LoRA: Low-Rank Adaptation of Large Language Models — Hu, Shen, Wallis, Allen-Zhu, Li, Wang, Wang, Chen (2021). arxiv:2106.09685

Why we use it here: the frozen base model can stay in 4-bit (see QLoRA below), so training-time memory for a 0.5B base + LoRA adapters is roughly 1 GB on a Kaggle T4 instead of ~10 GB for full fine-tuning in bf16. The same memory ratio holds at larger scales.

What QLoRA adds

QLoRA (Dettmers et al. 2023) is LoRA with three quantization-side changes that don't hurt quality:

  1. 4-bit base weights — the frozen \(W\) is stored in 4 bits per parameter using a custom datatype called NF4 (NormalFloat-4).
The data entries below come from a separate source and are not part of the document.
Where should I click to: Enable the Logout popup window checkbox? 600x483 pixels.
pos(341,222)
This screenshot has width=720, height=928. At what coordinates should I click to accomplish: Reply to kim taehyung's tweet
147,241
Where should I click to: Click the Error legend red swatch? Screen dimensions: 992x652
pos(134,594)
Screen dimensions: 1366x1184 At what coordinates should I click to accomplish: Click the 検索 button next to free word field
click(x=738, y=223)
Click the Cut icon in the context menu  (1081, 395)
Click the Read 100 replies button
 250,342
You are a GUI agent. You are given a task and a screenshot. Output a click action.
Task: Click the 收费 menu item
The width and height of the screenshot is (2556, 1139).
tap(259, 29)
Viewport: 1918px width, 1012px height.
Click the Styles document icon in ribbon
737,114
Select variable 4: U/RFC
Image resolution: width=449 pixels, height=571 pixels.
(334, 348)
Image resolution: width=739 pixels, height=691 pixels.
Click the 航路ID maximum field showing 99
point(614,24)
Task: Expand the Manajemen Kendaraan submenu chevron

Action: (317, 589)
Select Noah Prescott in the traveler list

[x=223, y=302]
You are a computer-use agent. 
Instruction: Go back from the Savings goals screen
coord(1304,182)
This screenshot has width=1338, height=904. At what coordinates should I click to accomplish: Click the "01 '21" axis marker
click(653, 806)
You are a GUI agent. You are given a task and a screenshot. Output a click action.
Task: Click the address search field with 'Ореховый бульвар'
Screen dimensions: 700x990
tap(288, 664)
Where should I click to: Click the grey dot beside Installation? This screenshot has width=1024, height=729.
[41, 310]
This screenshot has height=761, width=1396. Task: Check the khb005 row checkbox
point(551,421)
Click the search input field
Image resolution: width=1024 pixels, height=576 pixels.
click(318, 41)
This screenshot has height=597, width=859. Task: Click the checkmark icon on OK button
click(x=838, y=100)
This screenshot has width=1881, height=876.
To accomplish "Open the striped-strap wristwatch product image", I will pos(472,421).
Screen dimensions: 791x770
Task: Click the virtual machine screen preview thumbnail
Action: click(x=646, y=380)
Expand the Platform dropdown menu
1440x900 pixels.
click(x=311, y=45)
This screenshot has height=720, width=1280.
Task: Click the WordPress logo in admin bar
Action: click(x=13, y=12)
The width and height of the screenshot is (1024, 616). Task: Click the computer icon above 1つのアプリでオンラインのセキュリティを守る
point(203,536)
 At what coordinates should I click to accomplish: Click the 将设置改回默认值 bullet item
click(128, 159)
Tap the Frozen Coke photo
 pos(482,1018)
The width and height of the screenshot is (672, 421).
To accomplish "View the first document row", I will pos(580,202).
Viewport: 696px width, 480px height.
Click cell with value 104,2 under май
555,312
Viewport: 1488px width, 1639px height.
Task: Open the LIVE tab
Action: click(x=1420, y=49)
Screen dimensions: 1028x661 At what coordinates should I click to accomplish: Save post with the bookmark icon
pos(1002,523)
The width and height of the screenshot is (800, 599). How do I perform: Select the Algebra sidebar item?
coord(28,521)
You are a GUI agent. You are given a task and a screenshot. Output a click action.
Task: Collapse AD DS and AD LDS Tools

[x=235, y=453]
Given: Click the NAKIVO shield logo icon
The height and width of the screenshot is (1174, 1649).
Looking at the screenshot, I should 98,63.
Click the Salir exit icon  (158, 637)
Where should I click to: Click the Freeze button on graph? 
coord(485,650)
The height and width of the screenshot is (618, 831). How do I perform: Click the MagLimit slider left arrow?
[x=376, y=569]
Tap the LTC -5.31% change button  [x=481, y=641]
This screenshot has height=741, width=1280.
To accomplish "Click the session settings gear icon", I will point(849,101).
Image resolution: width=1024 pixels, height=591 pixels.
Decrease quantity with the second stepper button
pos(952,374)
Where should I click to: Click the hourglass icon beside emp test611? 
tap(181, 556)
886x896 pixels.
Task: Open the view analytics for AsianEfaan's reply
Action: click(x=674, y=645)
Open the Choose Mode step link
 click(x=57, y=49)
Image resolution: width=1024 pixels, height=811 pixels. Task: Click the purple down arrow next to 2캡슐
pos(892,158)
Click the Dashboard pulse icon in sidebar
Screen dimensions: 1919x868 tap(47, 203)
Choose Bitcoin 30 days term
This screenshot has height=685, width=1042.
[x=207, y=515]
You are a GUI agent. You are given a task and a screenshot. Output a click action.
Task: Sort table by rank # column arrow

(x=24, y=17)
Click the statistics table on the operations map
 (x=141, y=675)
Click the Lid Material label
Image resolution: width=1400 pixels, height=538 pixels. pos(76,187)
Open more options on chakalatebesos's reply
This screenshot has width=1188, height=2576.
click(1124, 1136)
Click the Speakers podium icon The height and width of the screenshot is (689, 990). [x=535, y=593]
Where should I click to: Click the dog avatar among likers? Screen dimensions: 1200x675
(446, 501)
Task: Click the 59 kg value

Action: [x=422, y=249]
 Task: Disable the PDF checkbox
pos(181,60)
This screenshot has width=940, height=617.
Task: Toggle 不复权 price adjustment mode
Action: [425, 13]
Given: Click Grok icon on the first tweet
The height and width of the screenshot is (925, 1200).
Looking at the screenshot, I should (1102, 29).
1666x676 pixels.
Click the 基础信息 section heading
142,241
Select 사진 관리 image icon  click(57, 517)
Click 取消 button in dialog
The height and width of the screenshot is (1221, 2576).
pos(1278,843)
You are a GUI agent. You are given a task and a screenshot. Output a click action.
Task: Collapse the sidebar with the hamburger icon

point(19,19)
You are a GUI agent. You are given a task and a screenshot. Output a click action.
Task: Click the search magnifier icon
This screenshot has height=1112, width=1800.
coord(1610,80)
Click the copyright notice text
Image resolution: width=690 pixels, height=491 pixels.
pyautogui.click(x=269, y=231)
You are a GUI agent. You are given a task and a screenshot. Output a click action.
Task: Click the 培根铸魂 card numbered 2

NF4's code-points are placed at the quantiles of a \(\mathcal{N}(0,1)\) distribution rather than evenly spaced, which is information-theoretically optimal when weights are normally distributed (LLM weights empirically are).
  2. Double quantization — the quantization constants themselves are quantized again, saving another ~0.4 bits per parameter at no quality cost.
  3. Paged optimizer states — uses NVIDIA's unified-memory paging for the optimizer to avoid OOM on long contexts. TRL's SFTTrainer enables this transparently when bitsandbytes is available.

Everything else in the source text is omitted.